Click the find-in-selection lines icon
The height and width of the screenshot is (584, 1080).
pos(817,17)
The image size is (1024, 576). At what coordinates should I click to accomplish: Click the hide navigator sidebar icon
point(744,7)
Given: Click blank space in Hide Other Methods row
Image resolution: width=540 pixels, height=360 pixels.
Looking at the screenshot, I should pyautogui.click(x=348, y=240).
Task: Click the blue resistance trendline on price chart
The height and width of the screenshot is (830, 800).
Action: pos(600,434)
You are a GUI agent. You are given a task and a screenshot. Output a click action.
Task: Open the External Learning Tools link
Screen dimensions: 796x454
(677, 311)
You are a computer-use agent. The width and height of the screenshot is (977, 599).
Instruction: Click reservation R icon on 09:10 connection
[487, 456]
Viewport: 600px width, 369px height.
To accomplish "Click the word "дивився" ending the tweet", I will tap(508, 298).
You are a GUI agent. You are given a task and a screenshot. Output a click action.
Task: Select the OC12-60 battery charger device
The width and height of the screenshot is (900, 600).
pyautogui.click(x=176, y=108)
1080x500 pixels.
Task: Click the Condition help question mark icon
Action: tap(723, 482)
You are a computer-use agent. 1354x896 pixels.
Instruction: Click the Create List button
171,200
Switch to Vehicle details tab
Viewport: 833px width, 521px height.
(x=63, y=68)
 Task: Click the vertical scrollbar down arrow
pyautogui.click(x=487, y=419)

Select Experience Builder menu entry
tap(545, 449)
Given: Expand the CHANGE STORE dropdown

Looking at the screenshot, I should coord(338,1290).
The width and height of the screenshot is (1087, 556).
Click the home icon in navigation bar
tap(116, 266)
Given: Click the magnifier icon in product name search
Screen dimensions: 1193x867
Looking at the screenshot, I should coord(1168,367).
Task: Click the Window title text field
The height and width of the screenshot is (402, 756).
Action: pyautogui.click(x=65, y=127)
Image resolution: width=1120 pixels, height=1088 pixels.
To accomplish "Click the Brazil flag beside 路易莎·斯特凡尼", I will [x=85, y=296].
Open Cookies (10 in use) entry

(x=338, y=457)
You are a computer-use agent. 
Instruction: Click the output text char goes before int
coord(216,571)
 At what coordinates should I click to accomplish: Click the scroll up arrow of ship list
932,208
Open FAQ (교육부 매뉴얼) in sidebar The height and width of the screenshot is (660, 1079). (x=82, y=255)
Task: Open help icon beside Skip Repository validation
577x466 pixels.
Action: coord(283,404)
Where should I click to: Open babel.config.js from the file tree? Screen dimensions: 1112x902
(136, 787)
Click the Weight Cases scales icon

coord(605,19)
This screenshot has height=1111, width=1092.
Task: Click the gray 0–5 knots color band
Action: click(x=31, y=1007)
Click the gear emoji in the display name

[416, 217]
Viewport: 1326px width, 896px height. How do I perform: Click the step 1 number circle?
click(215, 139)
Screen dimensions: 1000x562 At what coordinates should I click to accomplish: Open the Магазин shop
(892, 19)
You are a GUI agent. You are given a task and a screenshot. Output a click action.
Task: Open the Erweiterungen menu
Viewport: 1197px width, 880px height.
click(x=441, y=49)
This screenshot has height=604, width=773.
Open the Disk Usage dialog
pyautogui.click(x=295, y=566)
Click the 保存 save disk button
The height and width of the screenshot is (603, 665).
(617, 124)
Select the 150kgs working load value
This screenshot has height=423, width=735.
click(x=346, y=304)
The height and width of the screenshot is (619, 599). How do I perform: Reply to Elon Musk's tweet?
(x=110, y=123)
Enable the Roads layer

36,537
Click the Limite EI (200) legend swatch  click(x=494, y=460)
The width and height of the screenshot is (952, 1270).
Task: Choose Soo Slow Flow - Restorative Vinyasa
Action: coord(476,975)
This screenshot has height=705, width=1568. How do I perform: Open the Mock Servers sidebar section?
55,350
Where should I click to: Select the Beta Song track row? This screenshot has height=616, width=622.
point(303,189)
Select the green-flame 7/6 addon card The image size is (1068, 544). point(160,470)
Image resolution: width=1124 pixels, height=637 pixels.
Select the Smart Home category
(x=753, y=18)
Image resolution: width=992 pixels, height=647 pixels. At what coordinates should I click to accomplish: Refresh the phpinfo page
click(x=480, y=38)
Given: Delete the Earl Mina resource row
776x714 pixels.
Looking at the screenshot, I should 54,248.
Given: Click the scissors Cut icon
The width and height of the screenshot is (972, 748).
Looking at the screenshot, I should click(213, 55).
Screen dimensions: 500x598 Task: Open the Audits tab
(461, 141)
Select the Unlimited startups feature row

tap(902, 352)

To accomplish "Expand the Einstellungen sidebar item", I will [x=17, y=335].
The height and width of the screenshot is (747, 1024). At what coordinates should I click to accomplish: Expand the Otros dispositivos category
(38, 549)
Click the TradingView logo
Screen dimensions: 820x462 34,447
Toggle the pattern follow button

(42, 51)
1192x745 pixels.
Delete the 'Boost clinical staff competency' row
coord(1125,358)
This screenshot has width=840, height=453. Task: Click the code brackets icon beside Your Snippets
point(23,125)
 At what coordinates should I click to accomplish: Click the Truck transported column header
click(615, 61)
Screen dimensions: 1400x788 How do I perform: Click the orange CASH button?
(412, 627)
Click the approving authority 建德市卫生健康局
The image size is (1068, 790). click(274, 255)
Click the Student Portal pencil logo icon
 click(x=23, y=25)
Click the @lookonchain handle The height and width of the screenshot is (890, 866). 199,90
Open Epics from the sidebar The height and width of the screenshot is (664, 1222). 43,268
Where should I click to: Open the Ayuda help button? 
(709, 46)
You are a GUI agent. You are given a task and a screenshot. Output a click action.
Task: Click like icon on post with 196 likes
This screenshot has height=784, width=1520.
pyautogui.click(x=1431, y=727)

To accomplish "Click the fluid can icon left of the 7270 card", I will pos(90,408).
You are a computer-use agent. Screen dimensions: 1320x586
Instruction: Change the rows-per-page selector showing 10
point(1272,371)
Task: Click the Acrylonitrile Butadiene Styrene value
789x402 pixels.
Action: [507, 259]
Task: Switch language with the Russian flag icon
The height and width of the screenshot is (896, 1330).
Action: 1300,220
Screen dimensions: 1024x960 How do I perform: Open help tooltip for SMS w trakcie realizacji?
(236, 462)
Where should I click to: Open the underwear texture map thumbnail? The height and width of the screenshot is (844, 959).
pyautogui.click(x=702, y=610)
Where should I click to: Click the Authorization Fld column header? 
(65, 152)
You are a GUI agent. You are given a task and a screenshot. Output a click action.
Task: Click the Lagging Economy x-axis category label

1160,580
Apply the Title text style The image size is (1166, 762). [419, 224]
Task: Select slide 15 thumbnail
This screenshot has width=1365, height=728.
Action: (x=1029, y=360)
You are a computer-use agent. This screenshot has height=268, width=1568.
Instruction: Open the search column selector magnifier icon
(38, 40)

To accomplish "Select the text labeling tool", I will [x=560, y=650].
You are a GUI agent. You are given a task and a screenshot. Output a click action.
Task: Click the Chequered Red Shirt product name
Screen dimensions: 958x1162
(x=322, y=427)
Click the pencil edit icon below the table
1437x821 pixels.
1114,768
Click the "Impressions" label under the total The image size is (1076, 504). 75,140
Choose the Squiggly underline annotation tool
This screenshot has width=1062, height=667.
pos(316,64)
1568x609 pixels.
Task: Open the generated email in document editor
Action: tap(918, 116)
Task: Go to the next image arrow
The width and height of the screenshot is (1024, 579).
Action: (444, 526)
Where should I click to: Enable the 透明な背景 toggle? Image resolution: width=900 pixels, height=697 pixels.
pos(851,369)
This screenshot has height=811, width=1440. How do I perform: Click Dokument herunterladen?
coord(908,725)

> _ASSIGNMENT_: Write every line of the entries again, word for word.

> _EXERCISE RESULT_:
Click the find-in-selection lines icon
The height and width of the screenshot is (584, 1080).
pos(817,17)
The image size is (1024, 576). At what coordinates should I click to accomplish: Click the hide navigator sidebar icon
point(744,7)
Given: Click blank space in Hide Other Methods row
Image resolution: width=540 pixels, height=360 pixels.
Looking at the screenshot, I should pyautogui.click(x=348, y=240).
Task: Click the blue resistance trendline on price chart
The height and width of the screenshot is (830, 800).
Action: pos(600,434)
You are a GUI agent. You are given a task and a screenshot. Output a click action.
Task: Open the External Learning Tools link
Screen dimensions: 796x454
(677, 311)
You are a computer-use agent. The width and height of the screenshot is (977, 599).
Instruction: Click reservation R icon on 09:10 connection
[487, 456]
Viewport: 600px width, 369px height.
To accomplish "Click the word "дивився" ending the tweet", I will tap(508, 298).
You are a GUI agent. You are given a task and a screenshot. Output a click action.
Task: Select the OC12-60 battery charger device
The width and height of the screenshot is (900, 600).
pyautogui.click(x=176, y=108)
1080x500 pixels.
Task: Click the Condition help question mark icon
Action: tap(723, 482)
You are a computer-use agent. 1354x896 pixels.
Instruction: Click the Create List button
171,200
Switch to Vehicle details tab
Viewport: 833px width, 521px height.
(x=63, y=68)
 Task: Click the vertical scrollbar down arrow
pyautogui.click(x=487, y=419)

Select Experience Builder menu entry
tap(545, 449)
Given: Expand the CHANGE STORE dropdown

Looking at the screenshot, I should coord(338,1290).
The width and height of the screenshot is (1087, 556).
Click the home icon in navigation bar
tap(116, 266)
Given: Click the magnifier icon in product name search
Screen dimensions: 1193x867
Looking at the screenshot, I should coord(1168,367).
Task: Click the Window title text field
The height and width of the screenshot is (402, 756).
Action: pyautogui.click(x=65, y=127)
Image resolution: width=1120 pixels, height=1088 pixels.
To accomplish "Click the Brazil flag beside 路易莎·斯特凡尼", I will [x=85, y=296].
Open Cookies (10 in use) entry

(x=338, y=457)
You are a computer-use agent. 
Instruction: Click the output text char goes before int
coord(216,571)
 At what coordinates should I click to accomplish: Click the scroll up arrow of ship list
932,208
Open FAQ (교육부 매뉴얼) in sidebar The height and width of the screenshot is (660, 1079). (x=82, y=255)
Task: Open help icon beside Skip Repository validation
577x466 pixels.
Action: coord(283,404)
Where should I click to: Open babel.config.js from the file tree? Screen dimensions: 1112x902
(136, 787)
Click the Weight Cases scales icon

coord(605,19)
This screenshot has height=1111, width=1092.
Task: Click the gray 0–5 knots color band
Action: click(x=31, y=1007)
Click the gear emoji in the display name

[416, 217]
Viewport: 1326px width, 896px height. How do I perform: Click the step 1 number circle?
click(215, 139)
Screen dimensions: 1000x562 At what coordinates should I click to accomplish: Open the Магазин shop
(892, 19)
You are a GUI agent. You are given a task and a screenshot. Output a click action.
Task: Open the Erweiterungen menu
Viewport: 1197px width, 880px height.
click(x=441, y=49)
This screenshot has height=604, width=773.
Open the Disk Usage dialog
pyautogui.click(x=295, y=566)
Click the 保存 save disk button
The height and width of the screenshot is (603, 665).
(617, 124)
Select the 150kgs working load value
This screenshot has height=423, width=735.
click(x=346, y=304)
The height and width of the screenshot is (619, 599). How do I perform: Reply to Elon Musk's tweet?
(x=110, y=123)
Enable the Roads layer

36,537
Click the Limite EI (200) legend swatch  click(x=494, y=460)
The width and height of the screenshot is (952, 1270).
Task: Choose Soo Slow Flow - Restorative Vinyasa
Action: coord(476,975)
This screenshot has height=705, width=1568. How do I perform: Open the Mock Servers sidebar section?
55,350
Where should I click to: Select the Beta Song track row? This screenshot has height=616, width=622.
point(303,189)
Select the green-flame 7/6 addon card The image size is (1068, 544). point(160,470)
Image resolution: width=1124 pixels, height=637 pixels.
Select the Smart Home category
(x=753, y=18)
Image resolution: width=992 pixels, height=647 pixels. At what coordinates should I click to accomplish: Refresh the phpinfo page
click(x=480, y=38)
Given: Delete the Earl Mina resource row
776x714 pixels.
Looking at the screenshot, I should 54,248.
Given: Click the scissors Cut icon
The width and height of the screenshot is (972, 748).
Looking at the screenshot, I should click(213, 55).
Screen dimensions: 500x598 Task: Open the Audits tab
(461, 141)
Select the Unlimited startups feature row

tap(902, 352)

To accomplish "Expand the Einstellungen sidebar item", I will [x=17, y=335].
The height and width of the screenshot is (747, 1024). At what coordinates should I click to accomplish: Expand the Otros dispositivos category
(38, 549)
Click the TradingView logo
Screen dimensions: 820x462 34,447
Toggle the pattern follow button

(42, 51)
1192x745 pixels.
Delete the 'Boost clinical staff competency' row
coord(1125,358)
This screenshot has width=840, height=453. Task: Click the code brackets icon beside Your Snippets
point(23,125)
 At what coordinates should I click to accomplish: Click the Truck transported column header
click(615, 61)
Screen dimensions: 1400x788 How do I perform: Click the orange CASH button?
(412, 627)
Click the approving authority 建德市卫生健康局
The image size is (1068, 790). click(274, 255)
Click the Student Portal pencil logo icon
 click(x=23, y=25)
Click the @lookonchain handle The height and width of the screenshot is (890, 866). 199,90
Open Epics from the sidebar The height and width of the screenshot is (664, 1222). 43,268
Where should I click to: Open the Ayuda help button? 
(709, 46)
You are a GUI agent. You are given a task and a screenshot. Output a click action.
Task: Click like icon on post with 196 likes
This screenshot has height=784, width=1520.
pyautogui.click(x=1431, y=727)

To accomplish "Click the fluid can icon left of the 7270 card", I will pos(90,408).
You are a computer-use agent. Screen dimensions: 1320x586
Instruction: Change the rows-per-page selector showing 10
point(1272,371)
Task: Click the Acrylonitrile Butadiene Styrene value
789x402 pixels.
Action: [507, 259]
Task: Switch language with the Russian flag icon
The height and width of the screenshot is (896, 1330).
Action: 1300,220
Screen dimensions: 1024x960 How do I perform: Open help tooltip for SMS w trakcie realizacji?
(236, 462)
Where should I click to: Open the underwear texture map thumbnail? The height and width of the screenshot is (844, 959).
pyautogui.click(x=702, y=610)
Where should I click to: Click the Authorization Fld column header? 
(65, 152)
You are a GUI agent. You are given a task and a screenshot. Output a click action.
Task: Click the Lagging Economy x-axis category label

1160,580
Apply the Title text style The image size is (1166, 762). [419, 224]
Task: Select slide 15 thumbnail
This screenshot has width=1365, height=728.
Action: (x=1029, y=360)
You are a computer-use agent. This screenshot has height=268, width=1568.
Instruction: Open the search column selector magnifier icon
(38, 40)

To accomplish "Select the text labeling tool", I will [x=560, y=650].
You are a GUI agent. You are given a task and a screenshot. Output a click action.
Task: Click the Chequered Red Shirt product name
Screen dimensions: 958x1162
(x=322, y=427)
Click the pencil edit icon below the table
1437x821 pixels.
1114,768
Click the "Impressions" label under the total The image size is (1076, 504). 75,140
Choose the Squiggly underline annotation tool
This screenshot has width=1062, height=667.
pos(316,64)
1568x609 pixels.
Task: Open the generated email in document editor
Action: tap(918, 116)
Task: Go to the next image arrow
The width and height of the screenshot is (1024, 579).
Action: (444, 526)
Where should I click to: Enable the 透明な背景 toggle? Image resolution: width=900 pixels, height=697 pixels.
pos(851,369)
This screenshot has height=811, width=1440. How do I perform: Click Dokument herunterladen?
coord(908,725)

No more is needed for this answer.